[What is being asked]: The required output is every record, written out exactly.

[Records to process]:
======
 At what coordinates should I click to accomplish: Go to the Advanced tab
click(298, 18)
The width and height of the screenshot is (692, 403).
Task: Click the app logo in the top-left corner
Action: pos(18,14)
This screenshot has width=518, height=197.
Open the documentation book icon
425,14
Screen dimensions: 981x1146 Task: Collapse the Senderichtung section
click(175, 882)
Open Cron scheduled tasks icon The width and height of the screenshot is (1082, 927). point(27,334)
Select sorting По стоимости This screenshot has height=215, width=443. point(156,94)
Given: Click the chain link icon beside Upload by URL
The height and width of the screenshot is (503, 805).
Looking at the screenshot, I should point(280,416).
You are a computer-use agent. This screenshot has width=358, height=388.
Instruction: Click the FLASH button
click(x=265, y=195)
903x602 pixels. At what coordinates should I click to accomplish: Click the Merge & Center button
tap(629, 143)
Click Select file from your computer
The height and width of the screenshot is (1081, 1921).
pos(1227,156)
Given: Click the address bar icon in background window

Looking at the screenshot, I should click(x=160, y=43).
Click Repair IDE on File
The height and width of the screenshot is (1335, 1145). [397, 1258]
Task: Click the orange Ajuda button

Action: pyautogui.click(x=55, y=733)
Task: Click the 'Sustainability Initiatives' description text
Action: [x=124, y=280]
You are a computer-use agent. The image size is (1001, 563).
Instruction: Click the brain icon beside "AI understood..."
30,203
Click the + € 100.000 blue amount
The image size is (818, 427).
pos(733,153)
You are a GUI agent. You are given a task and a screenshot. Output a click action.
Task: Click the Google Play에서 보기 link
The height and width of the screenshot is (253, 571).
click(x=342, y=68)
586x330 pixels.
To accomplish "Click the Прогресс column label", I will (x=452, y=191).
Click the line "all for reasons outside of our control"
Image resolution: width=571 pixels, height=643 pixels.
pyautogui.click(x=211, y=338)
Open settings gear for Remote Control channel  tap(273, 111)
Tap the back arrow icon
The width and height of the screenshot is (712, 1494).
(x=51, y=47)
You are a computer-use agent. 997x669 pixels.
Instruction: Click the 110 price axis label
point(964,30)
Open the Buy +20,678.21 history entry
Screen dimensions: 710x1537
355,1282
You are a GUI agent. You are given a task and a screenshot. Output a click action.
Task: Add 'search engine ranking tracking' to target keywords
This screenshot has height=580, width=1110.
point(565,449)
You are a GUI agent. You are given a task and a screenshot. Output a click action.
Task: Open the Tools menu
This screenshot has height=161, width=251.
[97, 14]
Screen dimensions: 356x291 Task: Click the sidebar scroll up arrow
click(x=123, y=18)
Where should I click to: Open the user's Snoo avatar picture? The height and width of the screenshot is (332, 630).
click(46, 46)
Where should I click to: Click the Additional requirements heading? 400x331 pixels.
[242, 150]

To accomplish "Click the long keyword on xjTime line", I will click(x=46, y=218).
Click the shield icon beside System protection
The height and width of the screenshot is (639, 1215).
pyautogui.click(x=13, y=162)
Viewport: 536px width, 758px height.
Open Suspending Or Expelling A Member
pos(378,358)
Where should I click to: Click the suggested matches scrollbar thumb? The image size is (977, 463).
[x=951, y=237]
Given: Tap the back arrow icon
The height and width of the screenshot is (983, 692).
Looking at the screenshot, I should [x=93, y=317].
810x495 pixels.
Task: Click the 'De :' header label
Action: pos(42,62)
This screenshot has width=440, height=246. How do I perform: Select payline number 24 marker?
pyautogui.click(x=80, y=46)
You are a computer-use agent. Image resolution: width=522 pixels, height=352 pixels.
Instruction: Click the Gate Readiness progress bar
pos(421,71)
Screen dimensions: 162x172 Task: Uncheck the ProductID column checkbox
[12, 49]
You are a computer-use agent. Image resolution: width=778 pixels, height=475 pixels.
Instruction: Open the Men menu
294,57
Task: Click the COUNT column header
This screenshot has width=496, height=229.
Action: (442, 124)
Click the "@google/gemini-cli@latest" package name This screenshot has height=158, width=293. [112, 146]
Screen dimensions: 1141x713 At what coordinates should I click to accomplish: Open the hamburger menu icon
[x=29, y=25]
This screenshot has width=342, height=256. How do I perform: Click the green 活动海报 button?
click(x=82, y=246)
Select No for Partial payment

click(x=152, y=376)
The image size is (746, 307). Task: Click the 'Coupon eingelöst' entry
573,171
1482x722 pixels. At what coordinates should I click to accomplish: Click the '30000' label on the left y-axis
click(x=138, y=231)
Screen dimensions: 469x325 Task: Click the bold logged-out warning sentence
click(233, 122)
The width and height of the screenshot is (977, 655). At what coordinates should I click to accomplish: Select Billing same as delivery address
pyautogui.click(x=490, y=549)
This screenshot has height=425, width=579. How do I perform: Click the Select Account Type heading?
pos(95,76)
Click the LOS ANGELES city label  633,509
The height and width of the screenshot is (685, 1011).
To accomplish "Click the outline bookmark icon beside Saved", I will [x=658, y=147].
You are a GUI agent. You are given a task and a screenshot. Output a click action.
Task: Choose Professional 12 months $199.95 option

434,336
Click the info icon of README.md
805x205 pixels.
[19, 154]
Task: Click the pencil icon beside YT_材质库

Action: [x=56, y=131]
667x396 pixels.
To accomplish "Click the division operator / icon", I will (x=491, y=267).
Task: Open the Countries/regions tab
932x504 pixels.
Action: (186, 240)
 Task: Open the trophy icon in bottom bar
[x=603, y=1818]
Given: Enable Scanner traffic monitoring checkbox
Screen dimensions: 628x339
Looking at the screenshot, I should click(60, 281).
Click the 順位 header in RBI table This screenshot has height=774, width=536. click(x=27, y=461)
======
[Task solution]:
 At what coordinates should I click to accomplish: Go to the Advanced tab
click(298, 18)
The width and height of the screenshot is (692, 403).
Task: Click the app logo in the top-left corner
Action: pos(18,14)
This screenshot has width=518, height=197.
Open the documentation book icon
425,14
Screen dimensions: 981x1146 Task: Collapse the Senderichtung section
click(175, 882)
Open Cron scheduled tasks icon The width and height of the screenshot is (1082, 927). point(27,334)
Select sorting По стоимости This screenshot has height=215, width=443. point(156,94)
Given: Click the chain link icon beside Upload by URL
The height and width of the screenshot is (503, 805).
Looking at the screenshot, I should point(280,416).
You are a computer-use agent. This screenshot has width=358, height=388.
Instruction: Click the FLASH button
click(x=265, y=195)
903x602 pixels. At what coordinates should I click to accomplish: Click the Merge & Center button
tap(629, 143)
Click Select file from your computer
The height and width of the screenshot is (1081, 1921).
pos(1227,156)
Given: Click the address bar icon in background window

Looking at the screenshot, I should click(x=160, y=43).
Click Repair IDE on File
The height and width of the screenshot is (1335, 1145). [397, 1258]
Task: Click the orange Ajuda button

Action: pyautogui.click(x=55, y=733)
Task: Click the 'Sustainability Initiatives' description text
Action: [x=124, y=280]
You are a computer-use agent. The image size is (1001, 563).
Instruction: Click the brain icon beside "AI understood..."
30,203
Click the + € 100.000 blue amount
The image size is (818, 427).
pos(733,153)
You are a GUI agent. You are given a task and a screenshot. Output a click action.
Task: Click the Google Play에서 보기 link
The height and width of the screenshot is (253, 571).
click(x=342, y=68)
586x330 pixels.
To accomplish "Click the Прогресс column label", I will (x=452, y=191).
Click the line "all for reasons outside of our control"
Image resolution: width=571 pixels, height=643 pixels.
pyautogui.click(x=211, y=338)
Open settings gear for Remote Control channel  tap(273, 111)
Tap the back arrow icon
The width and height of the screenshot is (712, 1494).
(x=51, y=47)
You are a computer-use agent. 997x669 pixels.
Instruction: Click the 110 price axis label
point(964,30)
Open the Buy +20,678.21 history entry
Screen dimensions: 710x1537
355,1282
You are a GUI agent. You are given a task and a screenshot. Output a click action.
Task: Add 'search engine ranking tracking' to target keywords
This screenshot has height=580, width=1110.
point(565,449)
You are a GUI agent. You are given a task and a screenshot. Output a click action.
Task: Open the Tools menu
This screenshot has height=161, width=251.
[97, 14]
Screen dimensions: 356x291 Task: Click the sidebar scroll up arrow
click(x=123, y=18)
Where should I click to: Open the user's Snoo avatar picture? The height and width of the screenshot is (332, 630).
click(46, 46)
Where should I click to: Click the Additional requirements heading? 400x331 pixels.
[242, 150]

To accomplish "Click the long keyword on xjTime line", I will click(x=46, y=218).
Click the shield icon beside System protection
The height and width of the screenshot is (639, 1215).
pyautogui.click(x=13, y=162)
Viewport: 536px width, 758px height.
Open Suspending Or Expelling A Member
pos(378,358)
Where should I click to: Click the suggested matches scrollbar thumb? The image size is (977, 463).
[x=951, y=237]
Given: Tap the back arrow icon
The height and width of the screenshot is (983, 692).
Looking at the screenshot, I should [x=93, y=317].
810x495 pixels.
Task: Click the 'De :' header label
Action: pos(42,62)
This screenshot has width=440, height=246. How do I perform: Select payline number 24 marker?
pyautogui.click(x=80, y=46)
You are a computer-use agent. Image resolution: width=522 pixels, height=352 pixels.
Instruction: Click the Gate Readiness progress bar
pos(421,71)
Screen dimensions: 162x172 Task: Uncheck the ProductID column checkbox
[12, 49]
You are a computer-use agent. Image resolution: width=778 pixels, height=475 pixels.
Instruction: Open the Men menu
294,57
Task: Click the COUNT column header
This screenshot has width=496, height=229.
Action: (442, 124)
Click the "@google/gemini-cli@latest" package name This screenshot has height=158, width=293. [112, 146]
Screen dimensions: 1141x713 At what coordinates should I click to accomplish: Open the hamburger menu icon
[x=29, y=25]
This screenshot has width=342, height=256. How do I perform: Click the green 活动海报 button?
click(x=82, y=246)
Select No for Partial payment

click(x=152, y=376)
The image size is (746, 307). Task: Click the 'Coupon eingelöst' entry
573,171
1482x722 pixels. At what coordinates should I click to accomplish: Click the '30000' label on the left y-axis
click(x=138, y=231)
Screen dimensions: 469x325 Task: Click the bold logged-out warning sentence
click(233, 122)
The width and height of the screenshot is (977, 655). At what coordinates should I click to accomplish: Select Billing same as delivery address
pyautogui.click(x=490, y=549)
This screenshot has height=425, width=579. How do I perform: Click the Select Account Type heading?
pos(95,76)
Click the LOS ANGELES city label  633,509
The height and width of the screenshot is (685, 1011).
To accomplish "Click the outline bookmark icon beside Saved", I will [x=658, y=147].
You are a GUI agent. You are given a task and a screenshot. Output a click action.
Task: Choose Professional 12 months $199.95 option

434,336
Click the info icon of README.md
805x205 pixels.
[19, 154]
Task: Click the pencil icon beside YT_材质库

Action: [x=56, y=131]
667x396 pixels.
To accomplish "Click the division operator / icon", I will (x=491, y=267).
Task: Open the Countries/regions tab
932x504 pixels.
Action: (186, 240)
 Task: Open the trophy icon in bottom bar
[x=603, y=1818]
Given: Enable Scanner traffic monitoring checkbox
Screen dimensions: 628x339
Looking at the screenshot, I should click(60, 281).
Click the 順位 header in RBI table This screenshot has height=774, width=536. click(x=27, y=461)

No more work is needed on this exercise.